◆ Task instructions
1) For the piece on far-right extremism in Britain below, decide whether each statement agrees with it, answering yes or no and quoting the deciding words exactly: (a) The new CONTEST strategy was published in July 2011. (b) Recent EDL marches in Cambridge and Manchester drew larger crowds than the movement managed two years earlier. (c) Tell MAMA found that 54% of anti-Muslim attack perpetrators were associated with far-right groups.
2) Translate this sentence from the piece on far-right extremism in Britain into Spanish: "The timing of Brokenshire's speech is strange though, given that the EDL has largely imploded and fragmented over the last six months."
3) Carry the piece on far-right extremism in Britain forward from its final sentence, which ends "the EDL's influence may be waning."

◆ Extract provided
⟨
Neither the statistics nor the response measures set out in Brokenshire's speech are new. The strategies he described were set in motion in July 2011 with the publication of the new CONTEST strategy. Since February 2012, when the Home Affairs Committee declared that the UK's Prevent strategy only paid "lip service" to the threat from far-right extremism rather than actually delivering on action to prevent it, considerable attention has been devoted to the far right. Through serious consultations with experts and European partners, and by funding a number of major initiatives (such as the £200,000 funding allocated to the Tell MAMA project, an anti-Muslim attacks monitoring initiative, or support for a National Special Interest Group led by Luton and Blackburn), the Government has clearly stepped up its game when it comes to assessing and countering the far right.

The timing of Brokenshire's speech is strange though, given that the EDL has largely imploded and fragmented over the last six months. Since 2011, the movement has been fraught with leadership crises, internal disputes and has seen a massive drop in numbers of activists willing to turn up on the streets for demos. Recent marches in Cambridge and Manchester paled in comparison to the mass mobilisations the movement was able to muster two years ago. These circumstances beg the question, is it still sensible to claim that the EDL itself is the number one far-right threat to Britain, and to worry about the EDL mass exporting its tactics abroad?

Instead, perhaps we need to set our sights on what the disintegration of the EDL means for the future of the far right in Britain. The problem of tangential violence associated with far-right groups has existed for decades in Britain - first with the National Front, then the British National Party, then the EDL. Members or loose affiliates of these movements have been arrested and convicted of attempts or actual acts of violence and terrorism. Though these represent three distinct expressions of the extreme right, the link to violence is no new trend. The EDL has been uniquely alarming due to its unpredictability, volatility, and capacity for street-level intimidation and violence - all of which have garnered well-deserved media attention. Earlier this month, Tell MAMA published findings for its first year of operations, including the statistic that 54% of all anti-Muslim attack perpetrators were associated with far-right groups like the BNP and EDL. Compared to trends across Europe, where most victims identify perpetrators as someone they know personally or recognise, rather than members of a far-right group, this is certainly alarming. However, we must remember that this problem has been a perennial one, and the EDL's influence may be waning.
⟩
◆ Provided material
⟨
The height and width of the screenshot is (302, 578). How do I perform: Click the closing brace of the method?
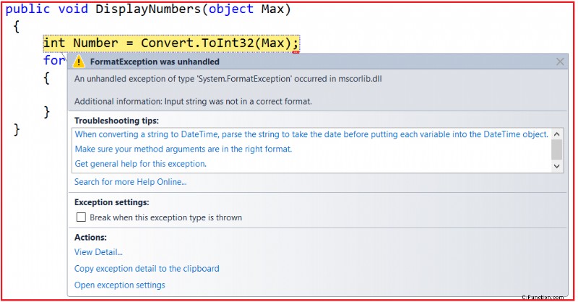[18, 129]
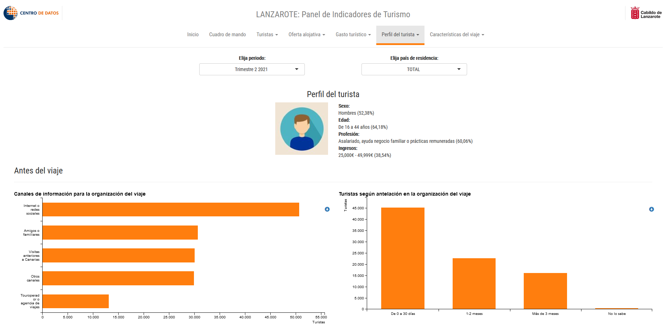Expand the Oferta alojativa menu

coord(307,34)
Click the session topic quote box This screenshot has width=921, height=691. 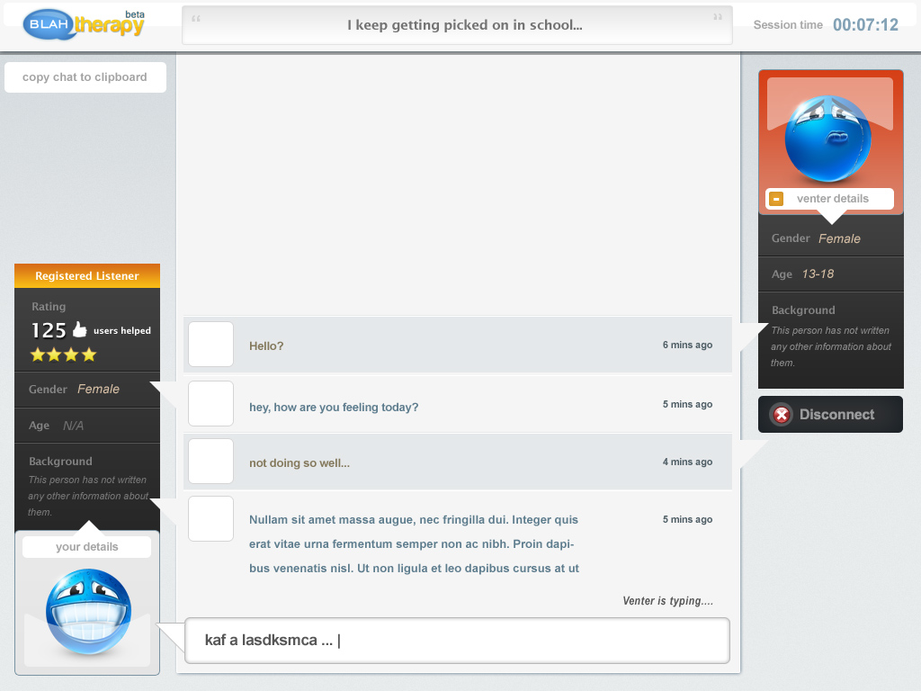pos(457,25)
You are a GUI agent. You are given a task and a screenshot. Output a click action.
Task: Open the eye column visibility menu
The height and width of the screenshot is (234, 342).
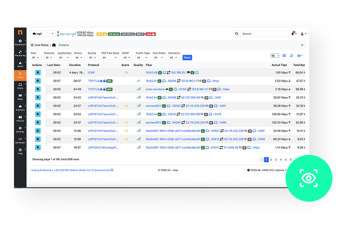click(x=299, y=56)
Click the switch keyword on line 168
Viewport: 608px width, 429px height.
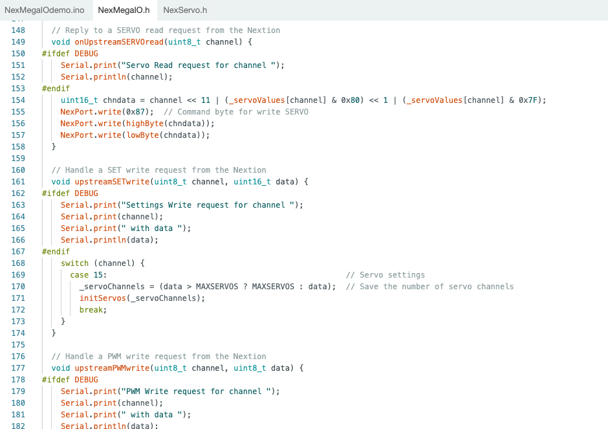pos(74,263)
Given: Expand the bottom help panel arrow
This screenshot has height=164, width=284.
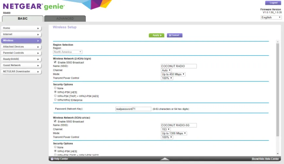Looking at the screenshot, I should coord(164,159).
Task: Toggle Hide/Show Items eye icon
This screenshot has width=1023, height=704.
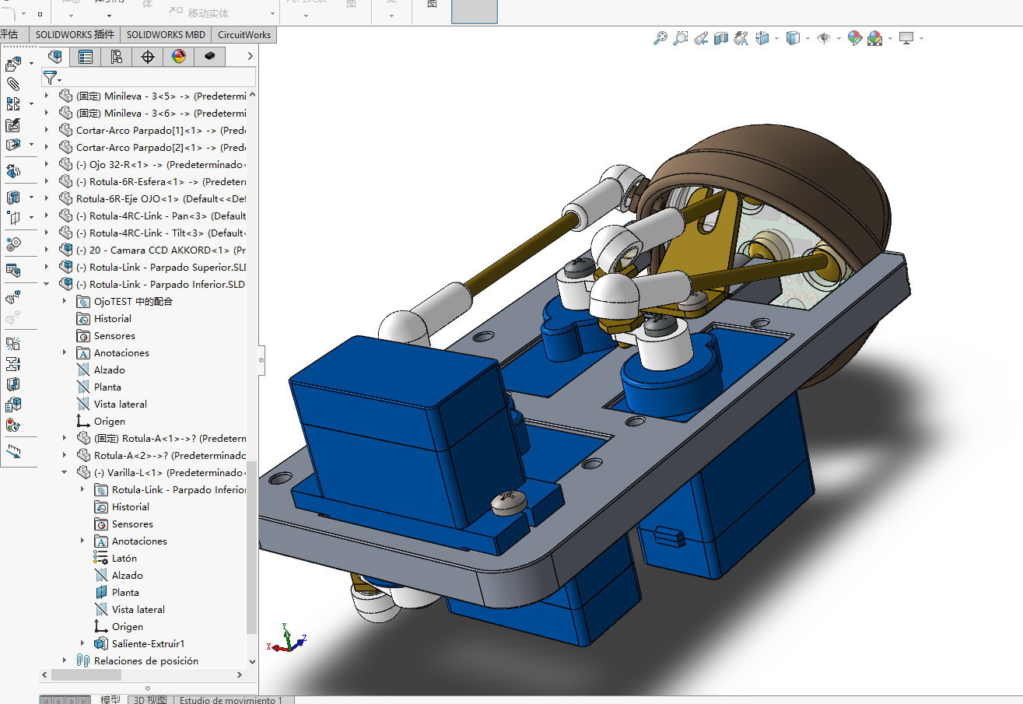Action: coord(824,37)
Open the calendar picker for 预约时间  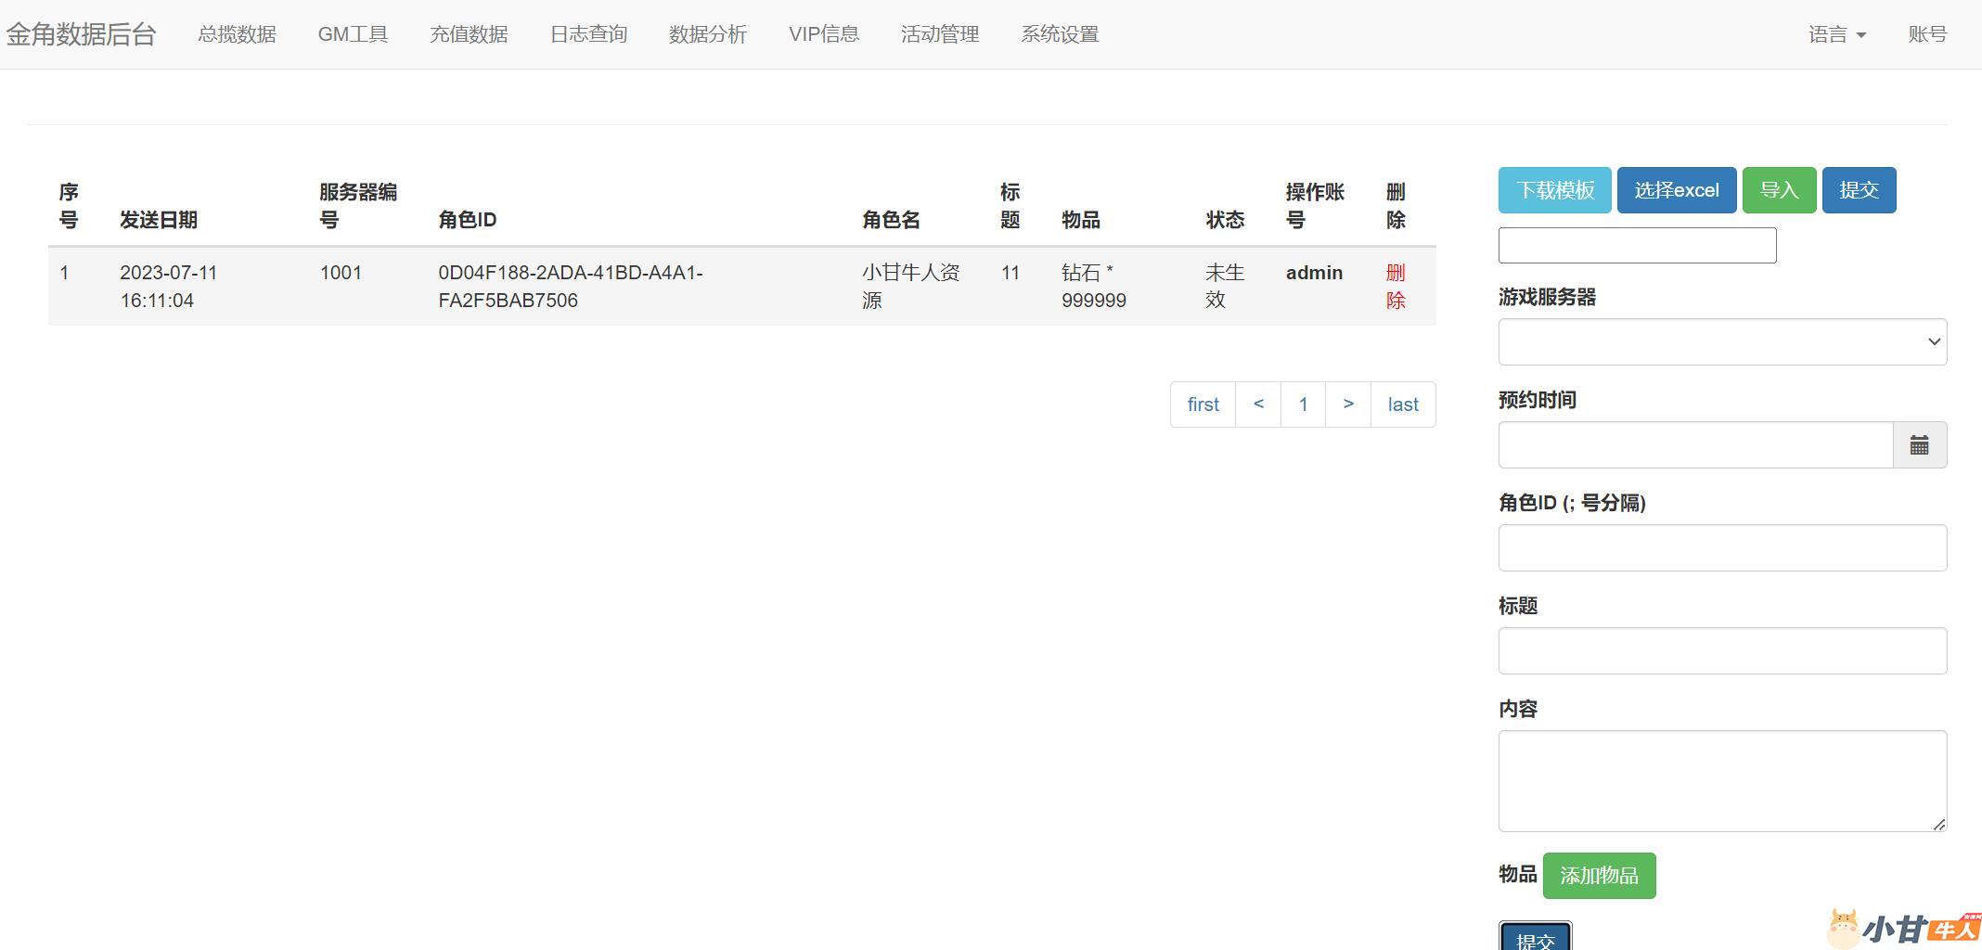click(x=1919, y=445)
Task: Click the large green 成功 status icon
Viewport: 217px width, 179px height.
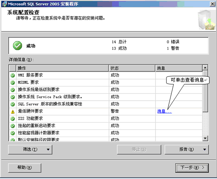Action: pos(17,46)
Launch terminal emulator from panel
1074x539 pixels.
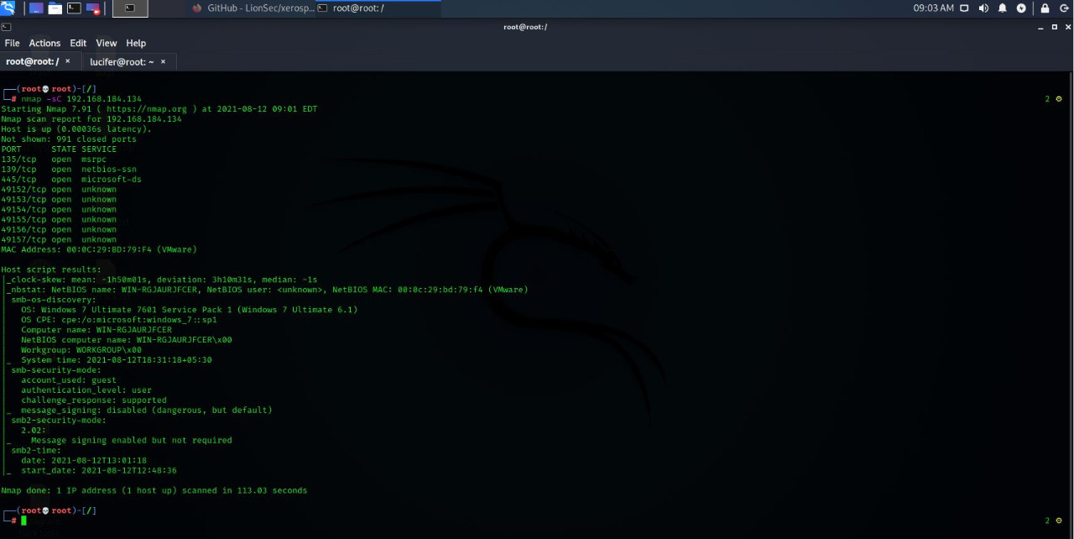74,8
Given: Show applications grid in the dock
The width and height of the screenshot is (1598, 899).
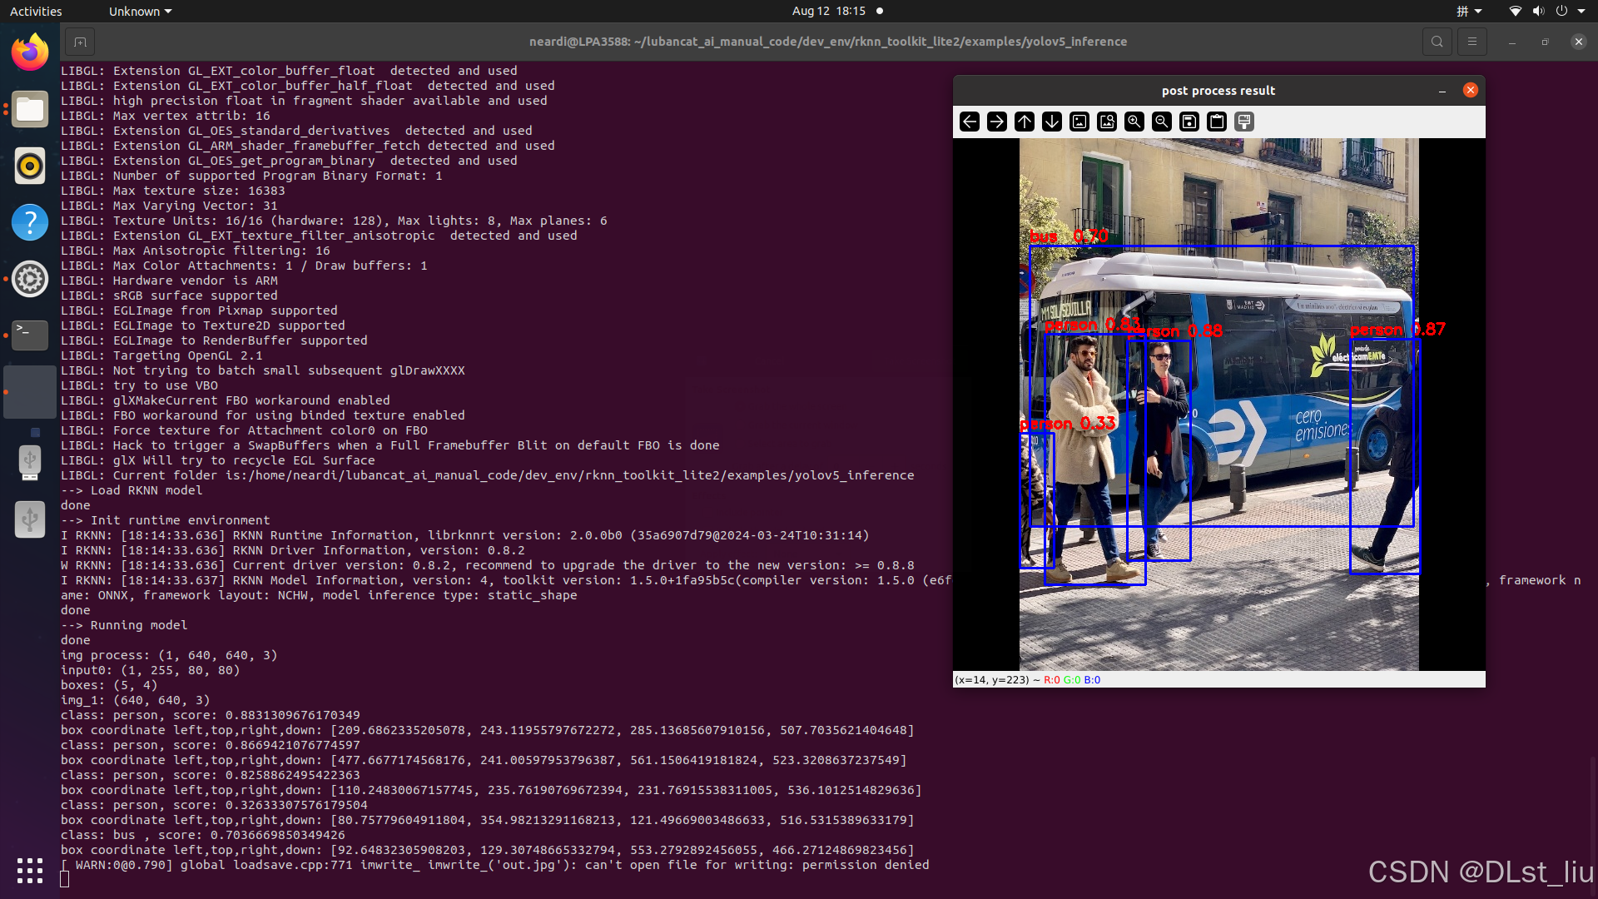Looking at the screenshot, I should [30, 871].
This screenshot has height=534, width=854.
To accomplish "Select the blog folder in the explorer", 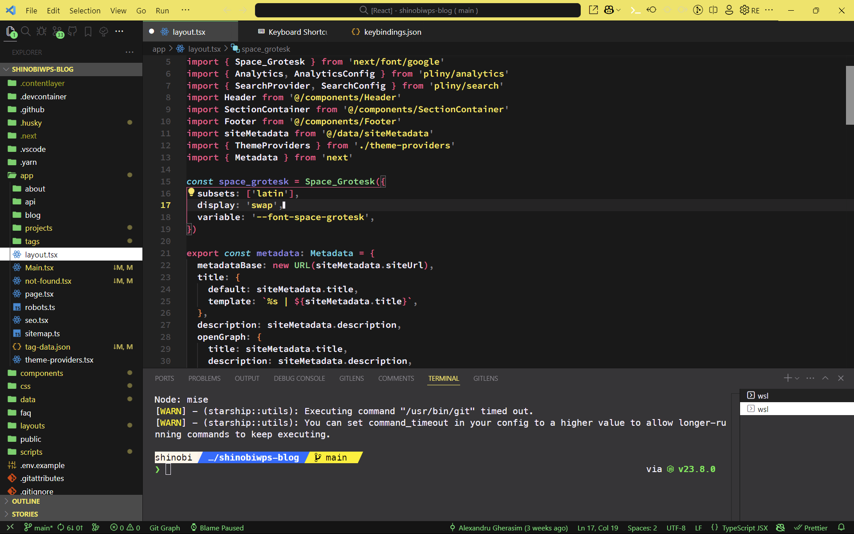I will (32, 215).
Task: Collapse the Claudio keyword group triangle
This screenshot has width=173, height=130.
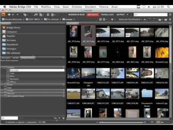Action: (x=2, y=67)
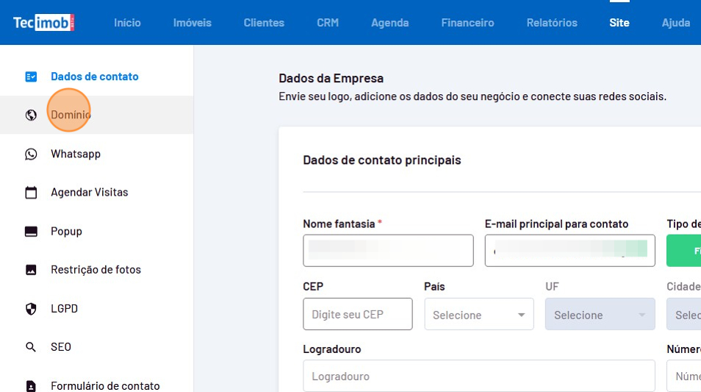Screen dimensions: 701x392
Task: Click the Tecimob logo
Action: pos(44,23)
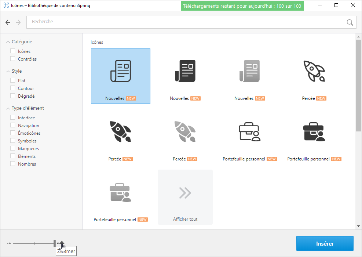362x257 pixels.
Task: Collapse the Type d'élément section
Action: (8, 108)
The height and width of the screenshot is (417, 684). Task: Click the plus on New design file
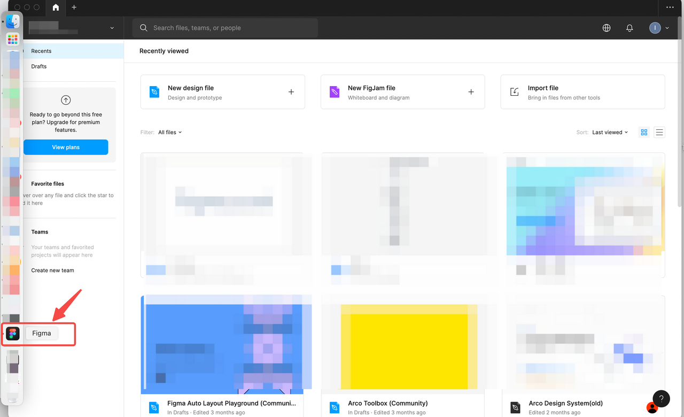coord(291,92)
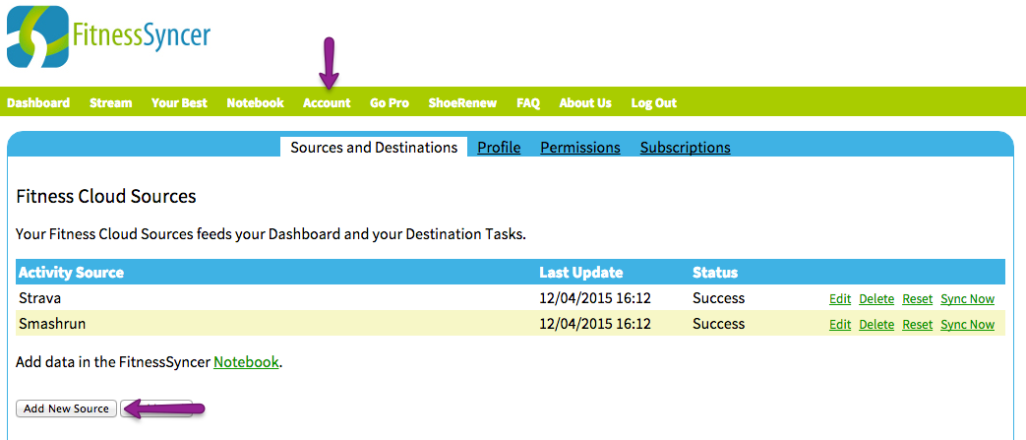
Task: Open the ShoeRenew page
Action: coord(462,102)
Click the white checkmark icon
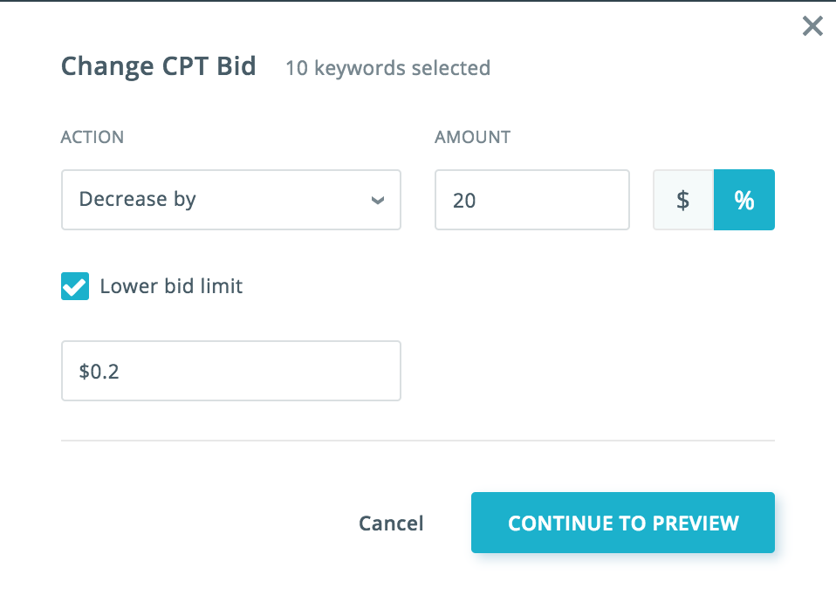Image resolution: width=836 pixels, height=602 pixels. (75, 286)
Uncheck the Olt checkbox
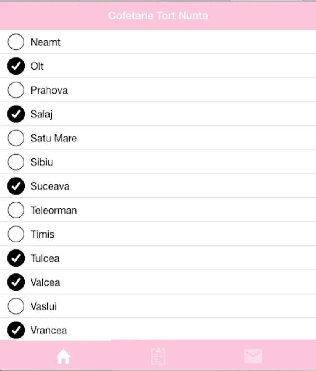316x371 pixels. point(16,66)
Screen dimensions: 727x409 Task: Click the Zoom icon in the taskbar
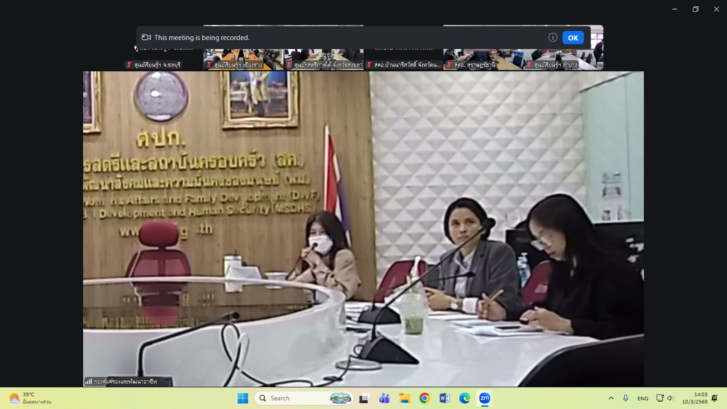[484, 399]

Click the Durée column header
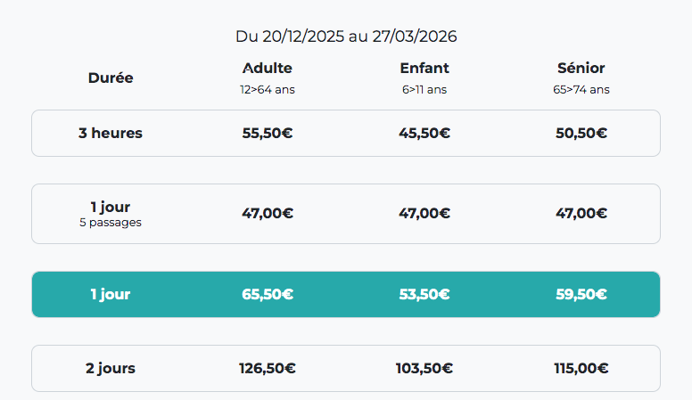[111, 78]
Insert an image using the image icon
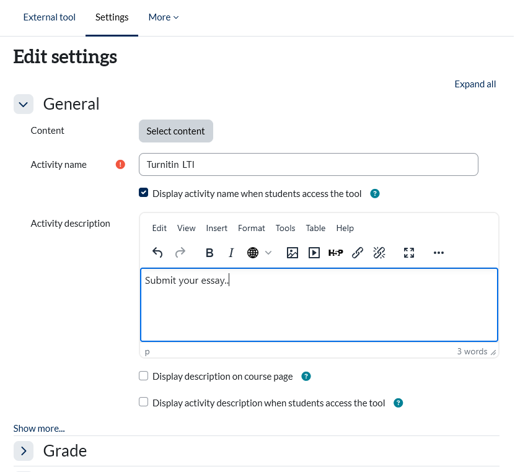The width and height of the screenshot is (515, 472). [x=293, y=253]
⟩
◆ Answers
1)
(a) Yes: "The strategies he described were set in motion in July 2011 with the publication of the new CONTEST strategy."
(b) No: "Recent marches in Cambridge and Manchester paled in comparison to the mass mobilisations the movement was able to muster two years ago."
(c) Yes: "54% of all anti-Muslim attack perpetrators were associated with far-right groups like the BNP and EDL."

2) Sin embargo, el momento elegido para el discurso de Brokenshire resulta extraño, dado que la EDL prácticamente ha implosionado y se ha fragmentado en los últimos seis meses.

3)
Most of the EDL's attempts to export their tactics have flopped. In December 2012, the Institute for Strategic Dialogue published a volume of reports assessing the scope of far-right movements in 10 European countries. Our reports from Norway, Denmark, Sweden and Finland all emphatically state that the Defence League models are made up of less than 100 people in most countries, when they appear in the streets (interestingly, it is Facebook where these groups do seem to exist in large numbers). Nor is 'boots on the ground' as a form of far-right protest anything new in other parts of Europe - various far-right street movements have come and gone over the last decade in countries like Belgium and Germany. In fact, the most successful and threatening far-right street movements, for example the Immortals in Germany, have probably not been inspired by the EDL. Let's not give the EDL credit they don't deserve.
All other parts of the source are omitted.